Demeurée à Chavaniac, Mme de La Fayette allait y être arrêtée, en septembre 1792. Dans ces circonstances tragiques, la noblesse de son caractère et la liberté de son esprit ne se démentirent pas un instant. Amenée au tribunal du Puy, elle plaida elle-même sa cause avec une dignité simple. Elle écrivit à Brissot pour obtenir la faculté de rester tout au moins prisonnière à Chavaniac et sa lettre se terminait par cette phrase qui n’était pas sans hauteur : « Je consens à vous devoir ce service. »

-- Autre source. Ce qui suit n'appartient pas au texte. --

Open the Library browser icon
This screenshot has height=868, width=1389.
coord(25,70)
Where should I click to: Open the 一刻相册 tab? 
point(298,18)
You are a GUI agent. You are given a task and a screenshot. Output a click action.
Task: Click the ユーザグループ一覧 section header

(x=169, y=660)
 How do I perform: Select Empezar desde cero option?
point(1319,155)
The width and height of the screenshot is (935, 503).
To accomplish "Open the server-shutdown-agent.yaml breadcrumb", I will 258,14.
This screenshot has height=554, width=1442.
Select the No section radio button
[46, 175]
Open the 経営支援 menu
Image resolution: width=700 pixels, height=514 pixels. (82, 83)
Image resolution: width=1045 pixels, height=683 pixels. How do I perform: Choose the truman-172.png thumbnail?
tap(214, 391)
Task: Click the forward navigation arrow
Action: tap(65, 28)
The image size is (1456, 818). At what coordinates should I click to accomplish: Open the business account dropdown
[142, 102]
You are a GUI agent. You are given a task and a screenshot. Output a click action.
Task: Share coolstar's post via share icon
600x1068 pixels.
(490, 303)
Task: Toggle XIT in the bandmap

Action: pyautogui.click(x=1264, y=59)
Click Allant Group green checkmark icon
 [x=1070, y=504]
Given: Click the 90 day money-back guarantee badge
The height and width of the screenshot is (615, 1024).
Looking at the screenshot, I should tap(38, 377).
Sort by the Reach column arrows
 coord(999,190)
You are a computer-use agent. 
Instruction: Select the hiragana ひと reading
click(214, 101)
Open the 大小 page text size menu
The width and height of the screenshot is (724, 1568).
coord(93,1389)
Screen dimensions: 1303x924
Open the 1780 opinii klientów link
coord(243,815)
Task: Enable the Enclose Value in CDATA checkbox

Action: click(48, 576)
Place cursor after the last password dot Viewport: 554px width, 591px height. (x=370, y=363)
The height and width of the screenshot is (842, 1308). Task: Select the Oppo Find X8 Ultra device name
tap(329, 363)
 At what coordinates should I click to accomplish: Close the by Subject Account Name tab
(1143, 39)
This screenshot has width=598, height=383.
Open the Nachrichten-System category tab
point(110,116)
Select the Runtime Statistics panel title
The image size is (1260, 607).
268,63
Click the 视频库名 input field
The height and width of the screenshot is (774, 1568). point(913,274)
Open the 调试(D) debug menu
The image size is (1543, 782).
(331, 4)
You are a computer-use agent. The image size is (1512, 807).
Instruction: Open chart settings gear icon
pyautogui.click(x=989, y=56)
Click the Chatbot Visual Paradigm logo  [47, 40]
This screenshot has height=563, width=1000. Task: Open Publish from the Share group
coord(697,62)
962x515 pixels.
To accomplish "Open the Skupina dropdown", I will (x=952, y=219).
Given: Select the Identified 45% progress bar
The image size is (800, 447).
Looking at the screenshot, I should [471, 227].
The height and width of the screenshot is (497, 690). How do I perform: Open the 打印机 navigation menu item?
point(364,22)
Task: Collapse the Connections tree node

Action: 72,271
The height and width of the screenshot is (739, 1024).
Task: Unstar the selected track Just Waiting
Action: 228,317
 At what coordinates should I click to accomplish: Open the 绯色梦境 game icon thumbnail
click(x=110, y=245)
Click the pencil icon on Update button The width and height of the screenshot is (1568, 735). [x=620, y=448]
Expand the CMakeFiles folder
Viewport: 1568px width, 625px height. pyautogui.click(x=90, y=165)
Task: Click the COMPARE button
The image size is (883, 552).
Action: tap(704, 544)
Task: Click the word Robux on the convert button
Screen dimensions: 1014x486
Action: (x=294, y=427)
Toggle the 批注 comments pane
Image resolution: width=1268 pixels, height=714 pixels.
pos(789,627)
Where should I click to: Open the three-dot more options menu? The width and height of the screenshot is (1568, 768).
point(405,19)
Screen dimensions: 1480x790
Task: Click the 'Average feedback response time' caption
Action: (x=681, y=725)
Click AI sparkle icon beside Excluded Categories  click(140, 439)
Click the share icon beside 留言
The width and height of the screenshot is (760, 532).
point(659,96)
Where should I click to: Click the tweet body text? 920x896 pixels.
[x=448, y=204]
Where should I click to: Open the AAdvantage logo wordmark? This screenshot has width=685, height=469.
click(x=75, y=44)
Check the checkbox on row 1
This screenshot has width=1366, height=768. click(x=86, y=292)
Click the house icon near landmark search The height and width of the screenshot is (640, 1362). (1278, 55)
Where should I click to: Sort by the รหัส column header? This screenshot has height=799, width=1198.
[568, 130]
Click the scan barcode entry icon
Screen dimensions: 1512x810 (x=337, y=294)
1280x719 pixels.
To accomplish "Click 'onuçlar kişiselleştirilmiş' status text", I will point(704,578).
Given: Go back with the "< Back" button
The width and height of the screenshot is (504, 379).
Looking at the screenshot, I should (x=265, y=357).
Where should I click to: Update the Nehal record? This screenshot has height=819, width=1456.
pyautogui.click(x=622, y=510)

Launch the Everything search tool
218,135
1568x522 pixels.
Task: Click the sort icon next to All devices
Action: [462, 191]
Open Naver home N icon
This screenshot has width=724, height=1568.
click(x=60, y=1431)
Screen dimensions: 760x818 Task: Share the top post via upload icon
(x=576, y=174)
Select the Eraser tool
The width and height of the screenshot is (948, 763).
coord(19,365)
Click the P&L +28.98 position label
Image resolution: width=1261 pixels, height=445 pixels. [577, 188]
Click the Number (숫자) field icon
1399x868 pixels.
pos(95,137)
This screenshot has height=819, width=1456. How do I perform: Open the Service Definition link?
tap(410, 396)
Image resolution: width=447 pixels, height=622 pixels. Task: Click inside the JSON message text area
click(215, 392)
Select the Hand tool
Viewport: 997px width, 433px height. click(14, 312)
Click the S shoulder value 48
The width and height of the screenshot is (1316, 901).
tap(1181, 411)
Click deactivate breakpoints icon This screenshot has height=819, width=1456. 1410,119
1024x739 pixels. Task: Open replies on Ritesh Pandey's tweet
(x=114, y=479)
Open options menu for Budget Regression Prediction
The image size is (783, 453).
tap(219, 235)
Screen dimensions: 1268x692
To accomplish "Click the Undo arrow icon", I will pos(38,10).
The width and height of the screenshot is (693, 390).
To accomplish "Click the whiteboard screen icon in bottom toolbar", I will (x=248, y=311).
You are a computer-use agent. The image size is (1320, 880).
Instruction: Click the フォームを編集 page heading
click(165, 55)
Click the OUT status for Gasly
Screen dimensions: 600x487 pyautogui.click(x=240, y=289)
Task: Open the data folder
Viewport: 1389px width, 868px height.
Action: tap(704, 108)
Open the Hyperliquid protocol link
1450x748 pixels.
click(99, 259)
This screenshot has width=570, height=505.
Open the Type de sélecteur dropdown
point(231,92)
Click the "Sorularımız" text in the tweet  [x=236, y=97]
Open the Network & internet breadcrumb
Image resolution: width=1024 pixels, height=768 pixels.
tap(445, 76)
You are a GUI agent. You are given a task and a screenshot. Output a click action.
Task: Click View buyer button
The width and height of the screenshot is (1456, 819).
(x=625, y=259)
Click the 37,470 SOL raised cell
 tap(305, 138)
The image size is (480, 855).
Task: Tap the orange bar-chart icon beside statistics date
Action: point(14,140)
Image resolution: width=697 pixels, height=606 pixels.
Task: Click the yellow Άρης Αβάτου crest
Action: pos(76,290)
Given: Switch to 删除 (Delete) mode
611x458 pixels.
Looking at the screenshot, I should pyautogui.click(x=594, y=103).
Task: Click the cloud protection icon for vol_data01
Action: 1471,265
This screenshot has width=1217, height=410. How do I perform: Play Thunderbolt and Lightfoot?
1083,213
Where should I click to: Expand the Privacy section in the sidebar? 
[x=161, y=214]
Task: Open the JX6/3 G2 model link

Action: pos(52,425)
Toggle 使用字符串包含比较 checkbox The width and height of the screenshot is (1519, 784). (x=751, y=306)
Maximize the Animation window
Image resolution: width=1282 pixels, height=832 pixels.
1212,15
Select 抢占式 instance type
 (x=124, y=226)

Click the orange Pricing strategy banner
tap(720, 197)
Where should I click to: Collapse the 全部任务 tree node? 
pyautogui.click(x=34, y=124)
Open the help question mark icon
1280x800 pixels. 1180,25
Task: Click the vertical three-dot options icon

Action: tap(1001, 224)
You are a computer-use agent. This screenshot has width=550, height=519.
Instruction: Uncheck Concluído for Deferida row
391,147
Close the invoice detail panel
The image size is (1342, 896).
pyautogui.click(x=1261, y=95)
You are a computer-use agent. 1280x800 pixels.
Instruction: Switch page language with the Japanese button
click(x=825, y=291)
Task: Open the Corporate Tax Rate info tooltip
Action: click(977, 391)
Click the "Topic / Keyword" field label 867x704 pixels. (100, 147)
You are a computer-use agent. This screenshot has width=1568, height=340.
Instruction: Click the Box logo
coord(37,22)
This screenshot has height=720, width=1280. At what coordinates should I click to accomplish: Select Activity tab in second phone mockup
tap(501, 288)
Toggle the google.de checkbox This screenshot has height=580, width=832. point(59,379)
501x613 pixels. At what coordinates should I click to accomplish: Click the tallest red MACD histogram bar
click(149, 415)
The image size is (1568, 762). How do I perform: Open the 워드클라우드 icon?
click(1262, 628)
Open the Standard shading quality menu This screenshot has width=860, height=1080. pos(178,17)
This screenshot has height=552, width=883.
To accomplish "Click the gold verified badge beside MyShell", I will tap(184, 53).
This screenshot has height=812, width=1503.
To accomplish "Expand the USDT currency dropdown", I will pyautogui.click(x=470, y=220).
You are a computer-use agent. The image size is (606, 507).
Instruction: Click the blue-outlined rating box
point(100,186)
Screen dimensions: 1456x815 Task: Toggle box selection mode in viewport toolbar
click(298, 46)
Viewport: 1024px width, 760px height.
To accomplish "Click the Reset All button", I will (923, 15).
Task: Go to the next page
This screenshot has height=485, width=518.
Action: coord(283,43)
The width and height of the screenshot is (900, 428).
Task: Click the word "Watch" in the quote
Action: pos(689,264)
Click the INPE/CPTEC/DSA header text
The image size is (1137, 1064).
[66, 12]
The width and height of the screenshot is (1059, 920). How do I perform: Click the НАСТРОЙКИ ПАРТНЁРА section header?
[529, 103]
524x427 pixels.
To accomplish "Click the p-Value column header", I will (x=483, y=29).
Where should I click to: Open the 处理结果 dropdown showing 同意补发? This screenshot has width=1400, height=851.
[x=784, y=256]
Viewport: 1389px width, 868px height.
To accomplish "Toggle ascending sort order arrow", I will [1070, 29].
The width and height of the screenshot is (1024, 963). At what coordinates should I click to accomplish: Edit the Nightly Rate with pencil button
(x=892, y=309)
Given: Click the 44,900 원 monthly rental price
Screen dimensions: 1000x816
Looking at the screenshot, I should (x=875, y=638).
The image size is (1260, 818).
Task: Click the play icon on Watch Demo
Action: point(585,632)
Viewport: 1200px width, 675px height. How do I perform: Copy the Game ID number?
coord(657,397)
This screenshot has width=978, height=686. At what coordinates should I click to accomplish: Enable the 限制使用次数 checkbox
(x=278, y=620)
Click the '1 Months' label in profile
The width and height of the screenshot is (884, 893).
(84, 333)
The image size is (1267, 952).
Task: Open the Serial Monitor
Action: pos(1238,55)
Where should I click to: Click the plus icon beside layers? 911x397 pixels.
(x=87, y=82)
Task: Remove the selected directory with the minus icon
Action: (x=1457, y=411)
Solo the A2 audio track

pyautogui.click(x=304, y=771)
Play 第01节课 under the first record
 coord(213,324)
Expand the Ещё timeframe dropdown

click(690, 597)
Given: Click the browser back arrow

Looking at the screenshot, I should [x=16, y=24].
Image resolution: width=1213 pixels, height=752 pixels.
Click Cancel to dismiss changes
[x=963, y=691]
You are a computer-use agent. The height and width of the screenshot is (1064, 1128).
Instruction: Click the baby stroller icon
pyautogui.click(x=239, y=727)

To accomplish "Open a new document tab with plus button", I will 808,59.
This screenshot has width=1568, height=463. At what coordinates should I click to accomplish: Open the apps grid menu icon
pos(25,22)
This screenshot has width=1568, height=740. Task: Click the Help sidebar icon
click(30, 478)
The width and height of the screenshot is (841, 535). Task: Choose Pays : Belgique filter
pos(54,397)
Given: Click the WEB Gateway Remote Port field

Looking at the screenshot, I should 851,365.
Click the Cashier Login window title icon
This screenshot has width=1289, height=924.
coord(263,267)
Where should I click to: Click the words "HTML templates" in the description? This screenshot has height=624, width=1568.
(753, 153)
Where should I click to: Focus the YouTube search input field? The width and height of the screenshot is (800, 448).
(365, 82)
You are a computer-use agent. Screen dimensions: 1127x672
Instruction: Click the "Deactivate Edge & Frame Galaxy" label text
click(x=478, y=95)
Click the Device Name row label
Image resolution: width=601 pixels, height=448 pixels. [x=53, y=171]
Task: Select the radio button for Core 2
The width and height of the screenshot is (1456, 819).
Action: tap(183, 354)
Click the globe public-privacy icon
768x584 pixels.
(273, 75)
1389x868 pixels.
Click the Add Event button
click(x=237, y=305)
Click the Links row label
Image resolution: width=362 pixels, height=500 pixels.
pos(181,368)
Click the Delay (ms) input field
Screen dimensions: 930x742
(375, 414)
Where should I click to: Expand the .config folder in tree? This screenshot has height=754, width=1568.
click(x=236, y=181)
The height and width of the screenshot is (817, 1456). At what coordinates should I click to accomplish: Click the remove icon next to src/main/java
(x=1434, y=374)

Elle put, en effet, demeurer quelque temps à Chavaniac prisonnière sur parole. Elle y vécut dans l’angoisse avec ses jeunes enfants et Mme de Chavagnac-Montéoloux, née La Fayette, la vieille tante qui avait élevé son mari. Mais, de nouveau, elle fut arrêtée en octobre 1793 et incarcérée au Puy. Un souci la tenaillait au milieu des graves préoccupations de l’heure. Le vieux nid familial où s’étaient écoulés les jeunes ans de son mari allait-il être arraché à ses enfants, ruiné, démantelé ? Il n’en fut rien. Il y eut alors un de ces exemples de solidarité qui, dans les grandes époques de trouble, donnent souvent des forces aux victimes. Mme de Chavagnac était demeurée au château. C’était une femme d’un autre âge, entièrement ruinée dès avant la Révolution, fortifiée par l’épreuve et qui en imposait aux révolutionnaires. Elle tint bon jusqu’au jour où le château fut acheté, malgré la population mécontente [1], par un acquéreur de biens nationaux, — et, sitôt après, elle le racheta pour ses neveux. Elle n’avait point un sol vaillant... ; qu’importe ! Mme de Grammont, sœur de Mme de La Fayette,

  1. La Fayette avait su se concilier le peuple par de nombreuses munificences. Son régisseur d’Auvergne lui avait dit : « Monsieur le marquis, voici le moment de vendre votre pain. » — « Non, mon ami, c’est le moment de le donner. « (Archives de la Haute-Loire, C. 52).